Question

$$ {\displaystyle \frac{1}{x-1}+\frac{2}{x}=\frac{x}{x-1}}$$

Answer

**step1 Identify Excluded Values for the Variable**

Before solving the equation, it's crucial to identify any values of 'x' that would make the denominators equal to zero, as division by zero is undefined. These values must be excluded from our possible solutions.

When the denominator $$x-1=0$$, then $$x=1$$.
When the denominator $$x=0$$, then $$x=0$$.

Therefore, 'x' cannot be equal to 0 or 1. We must check our final solutions against these excluded values.

**step2 Find a Common Denominator and Clear Fractions**

To eliminate the fractions in the equation, we need to find the least common multiple of all the denominators. Then, we will multiply every term in the equation by this common denominator. The denominators are $$(x-1)$$ and $$x$$.
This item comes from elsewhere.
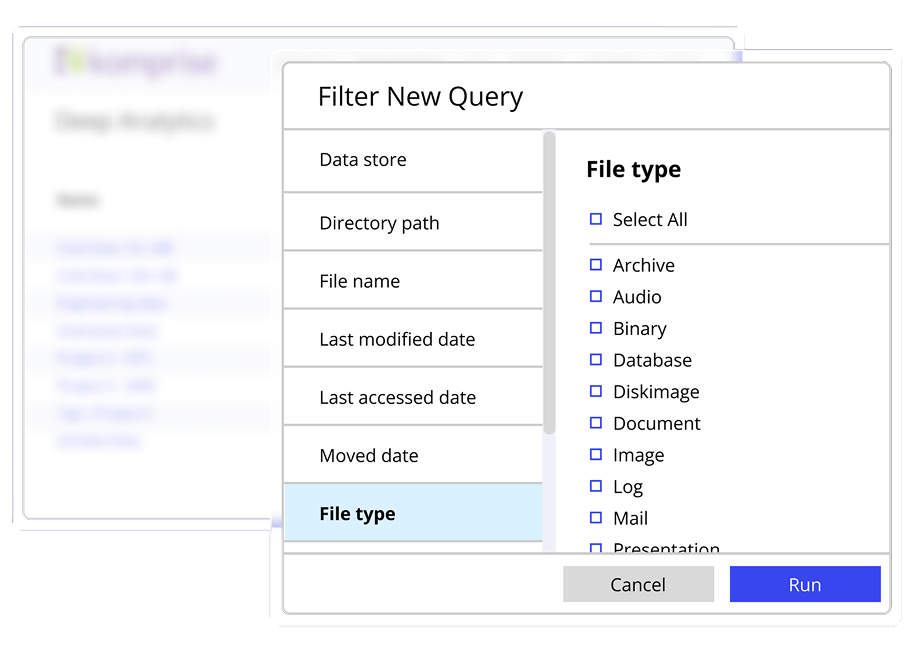Click the Run button

(804, 585)
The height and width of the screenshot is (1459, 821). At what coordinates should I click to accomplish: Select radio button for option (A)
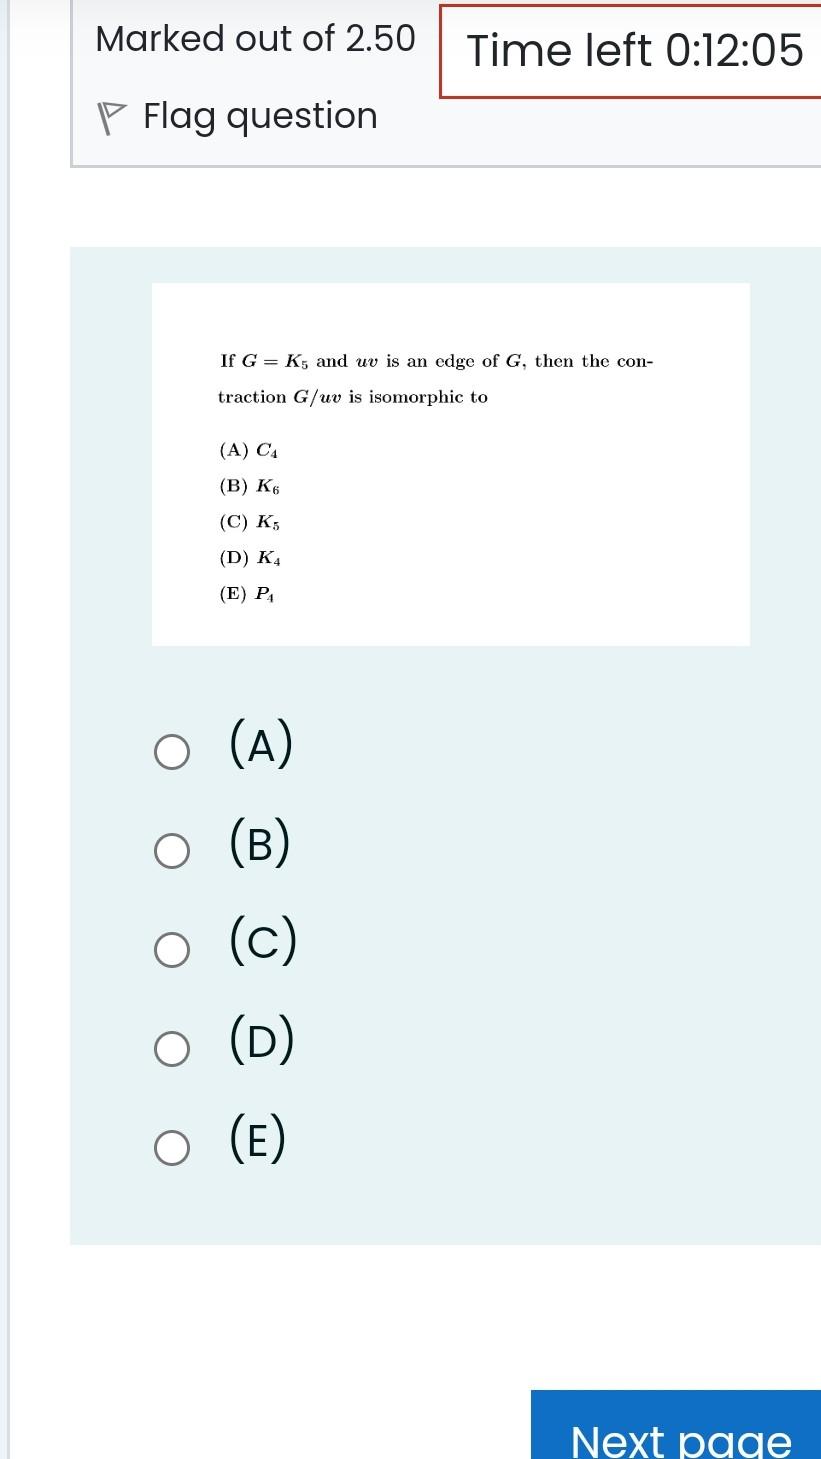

The common denominator is $$x(x-1)$$.
Multiply each term by the common denominator:
$$x(x-1) \times \frac{1}{x-1} + x(x-1) \times \frac{2}{x} = x(x-1) \times \frac{x}{x-1}$$

Now, simplify each term by canceling out the denominators:

$$x + 2(x-1) = x \times x$$

**step3 Simplify and Rearrange the Equation**

Expand and simplify the terms obtained in the previous step. Then, rearrange the equation into a standard form, typically where one side is zero.

$$x + 2x - 2 = x^2$$

Combine like terms on the left side:

$$3x - 2 = x^2$$

Move all terms to one side of the equation to set it equal to zero, forming a quadratic equation:

$$0 = x^2 - 3x + 2$$

This can also be written as:

$$x^2 - 3x + 2 = 0$$

**step4 Solve the Quadratic Equation by Factoring**

We now have a quadratic equation. We can solve this by factoring. We need to find two numbers that multiply to the constant term (2) and add up to the coefficient of the 'x' term (-3).

The numbers are -1 and -2, because:
$$(-1) \times (-2) = 2$$
$$(-1) + (-2) = -3$$

So, the quadratic equation can be factored as:

$$(x-1)(x-2) = 0$$

For the product of two factors to be zero, at least one of the factors must be zero. This gives us two possible solutions:

$$x-1=0 \quad \text{or} \quad x-2=0$$

**step5 Determine the Final Solution and Check for Extraneous Solutions**

From the factored equation, we find the potential values for 'x'. Then, we must compare these values with the excluded values identified in Step 1 to ensure they are valid solutions.

From $$x-1=0$$, we get $$x=1$$.
From $$x-2=0$$, we get $$x=2$$.

Recall from Step 1 that 'x' cannot be 0 or 1 because these values make the original denominators zero. The value $$x=1$$ is an excluded value, so it is an extraneous solution and cannot be the answer.

The value $$x=2$$ is not an excluded value. Let's check it in the original equation:

$$\frac{1}{2-1}+\frac{2}{2}=\frac{2}{2-1}$$
$$\frac{1}{1}+\frac{2}{2}=\frac{2}{1}$$
$$1+1=2$$
$$2=2$$

Since $$x=2$$ satisfies the original equation, it is the correct solution.